Save Time with Virtual Machines
Running a virtual machine can save a lot of messing about with dual booting and multiple PC’s – and with a decent flash stick, you can take it with you!
Rather than setting your latest virtual machine onto a spare partition on your hard disk drive, you can opt to use removable storage, such as flash memory. While this might be something you have already tried as a general backup tool for your VM, you can actually use such a storage device as a home for your VM – effectively running the virtual machine on a stick!
Setting up a Virtual Machine on a Stick
Using VMWare Workstation you can create a “virtual machine on a stick” – a VM saved to a flash disk connected by USB to your PC (or a flash disk inserted in your card reader).
To get started, go to File > New… > Virtual Machine and select the default Typical option; click Next and select your source disc or image, then your operating system, and name the virtual machine. Finally for this stage, choose a location – your flash device.

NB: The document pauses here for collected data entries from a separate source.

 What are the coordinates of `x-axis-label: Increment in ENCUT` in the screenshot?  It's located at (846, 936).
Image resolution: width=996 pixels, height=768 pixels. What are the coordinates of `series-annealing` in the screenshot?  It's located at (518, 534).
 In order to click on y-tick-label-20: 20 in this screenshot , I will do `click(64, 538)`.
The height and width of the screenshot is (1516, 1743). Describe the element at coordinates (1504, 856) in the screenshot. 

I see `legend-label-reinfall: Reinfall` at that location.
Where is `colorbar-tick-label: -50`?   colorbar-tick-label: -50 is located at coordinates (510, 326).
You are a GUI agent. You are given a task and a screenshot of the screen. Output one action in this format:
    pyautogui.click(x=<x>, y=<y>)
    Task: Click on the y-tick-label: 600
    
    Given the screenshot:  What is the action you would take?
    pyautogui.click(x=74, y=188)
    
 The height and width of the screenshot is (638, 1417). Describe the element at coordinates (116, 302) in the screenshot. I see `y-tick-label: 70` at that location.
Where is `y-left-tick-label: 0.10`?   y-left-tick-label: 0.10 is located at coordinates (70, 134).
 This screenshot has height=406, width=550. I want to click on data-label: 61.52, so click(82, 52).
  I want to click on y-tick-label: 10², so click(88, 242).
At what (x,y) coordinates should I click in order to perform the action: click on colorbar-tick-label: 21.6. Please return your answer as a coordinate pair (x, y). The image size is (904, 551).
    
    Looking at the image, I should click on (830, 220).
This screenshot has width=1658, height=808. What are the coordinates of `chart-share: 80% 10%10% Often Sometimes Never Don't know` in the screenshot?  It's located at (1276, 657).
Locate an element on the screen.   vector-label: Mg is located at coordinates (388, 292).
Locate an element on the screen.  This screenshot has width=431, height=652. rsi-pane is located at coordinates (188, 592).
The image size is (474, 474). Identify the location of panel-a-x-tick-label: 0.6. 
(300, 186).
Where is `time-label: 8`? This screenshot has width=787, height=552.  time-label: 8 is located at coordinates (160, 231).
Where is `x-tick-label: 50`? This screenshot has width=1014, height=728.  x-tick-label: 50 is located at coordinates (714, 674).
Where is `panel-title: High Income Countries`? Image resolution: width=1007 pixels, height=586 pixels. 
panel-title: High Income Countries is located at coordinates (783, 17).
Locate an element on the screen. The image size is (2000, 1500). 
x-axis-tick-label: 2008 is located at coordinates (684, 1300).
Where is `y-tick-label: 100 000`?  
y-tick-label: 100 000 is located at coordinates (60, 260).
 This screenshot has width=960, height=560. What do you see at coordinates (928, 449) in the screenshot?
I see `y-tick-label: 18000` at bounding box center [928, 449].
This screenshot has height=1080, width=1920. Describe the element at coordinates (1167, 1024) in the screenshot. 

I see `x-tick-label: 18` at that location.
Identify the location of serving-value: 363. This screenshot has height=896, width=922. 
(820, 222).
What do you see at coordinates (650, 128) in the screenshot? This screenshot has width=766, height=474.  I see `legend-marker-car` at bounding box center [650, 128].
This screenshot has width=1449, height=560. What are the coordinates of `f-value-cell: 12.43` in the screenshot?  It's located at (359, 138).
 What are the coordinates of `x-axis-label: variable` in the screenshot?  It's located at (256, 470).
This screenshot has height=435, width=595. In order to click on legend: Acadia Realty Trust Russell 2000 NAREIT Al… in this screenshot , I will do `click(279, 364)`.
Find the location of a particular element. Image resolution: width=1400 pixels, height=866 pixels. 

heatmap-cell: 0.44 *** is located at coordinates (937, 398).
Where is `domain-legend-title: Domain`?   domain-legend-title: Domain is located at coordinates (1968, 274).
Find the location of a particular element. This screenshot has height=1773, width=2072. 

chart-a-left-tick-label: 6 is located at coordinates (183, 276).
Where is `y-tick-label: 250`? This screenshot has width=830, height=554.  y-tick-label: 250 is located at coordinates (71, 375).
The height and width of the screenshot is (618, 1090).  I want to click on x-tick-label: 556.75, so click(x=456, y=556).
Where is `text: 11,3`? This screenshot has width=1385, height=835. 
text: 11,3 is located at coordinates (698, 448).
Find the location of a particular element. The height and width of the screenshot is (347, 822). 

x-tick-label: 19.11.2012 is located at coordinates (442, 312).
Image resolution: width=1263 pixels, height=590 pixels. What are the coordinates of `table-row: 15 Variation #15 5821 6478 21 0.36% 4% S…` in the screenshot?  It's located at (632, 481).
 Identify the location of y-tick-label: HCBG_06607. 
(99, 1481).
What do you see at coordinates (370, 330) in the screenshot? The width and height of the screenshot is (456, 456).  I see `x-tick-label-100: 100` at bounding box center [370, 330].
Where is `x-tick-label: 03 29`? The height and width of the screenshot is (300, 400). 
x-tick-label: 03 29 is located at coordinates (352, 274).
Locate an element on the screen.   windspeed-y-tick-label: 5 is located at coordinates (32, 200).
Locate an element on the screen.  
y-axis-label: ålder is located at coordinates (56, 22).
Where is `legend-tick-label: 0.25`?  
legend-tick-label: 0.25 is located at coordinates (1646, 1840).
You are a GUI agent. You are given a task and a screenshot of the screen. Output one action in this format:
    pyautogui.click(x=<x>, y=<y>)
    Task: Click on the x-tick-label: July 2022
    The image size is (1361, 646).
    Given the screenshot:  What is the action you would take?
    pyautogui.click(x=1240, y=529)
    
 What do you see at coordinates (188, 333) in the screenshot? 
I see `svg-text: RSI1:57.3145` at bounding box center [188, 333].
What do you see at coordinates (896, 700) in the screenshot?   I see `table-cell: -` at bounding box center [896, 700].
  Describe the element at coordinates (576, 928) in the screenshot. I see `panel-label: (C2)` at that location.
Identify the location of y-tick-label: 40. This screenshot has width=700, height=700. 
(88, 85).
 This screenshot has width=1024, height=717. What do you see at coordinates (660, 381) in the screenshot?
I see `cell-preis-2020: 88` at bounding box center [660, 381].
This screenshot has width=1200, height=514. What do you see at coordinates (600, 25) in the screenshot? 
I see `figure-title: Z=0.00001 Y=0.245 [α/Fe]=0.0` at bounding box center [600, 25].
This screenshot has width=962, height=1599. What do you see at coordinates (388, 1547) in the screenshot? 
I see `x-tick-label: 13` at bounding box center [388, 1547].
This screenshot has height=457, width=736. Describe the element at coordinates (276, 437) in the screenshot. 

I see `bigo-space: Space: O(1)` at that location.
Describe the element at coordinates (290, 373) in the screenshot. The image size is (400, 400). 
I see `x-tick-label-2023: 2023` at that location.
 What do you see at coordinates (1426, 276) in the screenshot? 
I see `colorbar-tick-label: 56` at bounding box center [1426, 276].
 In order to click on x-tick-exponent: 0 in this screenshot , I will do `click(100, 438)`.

In the Specify Disk Capacity screen, select the Pocket ACE size calculator option to determine how much space you will need; this will determine how big your virtual machine hard disk should be, taking into account its requirements and the installation of a “player” to be used on whatever PC or laptop you run the virtual machine on. There are some options that you can remove, such as whether to install a Windows Player and a Linux Player. Note that you should be looking for a maximum disk size smaller than your flash drive.
Once you have set a size for the virtual machine, select any additional hardware requirements you have and click Finish. The VM will launch and you can begin to install your operating system.
Running Your Stick Virtual Machine on a Different PC
With the data installed to your flash stick, you can run your virtual machine on a stick from the same or a different PC. Simply insert the disk in a Windows or Linux PC, depending upon which options you chose in the Pocket ACE size calculator screen and your VM should run automatically when inserted.
If this doesn’t happen, browse to the device and double click the Windows or Linux Player (as appropriate) to start running your virtual machine on a stick.
Dangers of a Stick VM
Using a virtual machine on a flash stick offers great portability – but ultimately it will degrade your flash media due to the regular and rapid writing and re-writing of data. Flash media is designed for temporary storage of data. For this reason, you shouldn’t use a stick VM for any important purposes unless you regularly clone the data on it.
Long term use of a portable virtual machine is best achieved with a portable hard disk drive.
Note that this isn’t the only way to make VMware portable - a Live disc can also be used.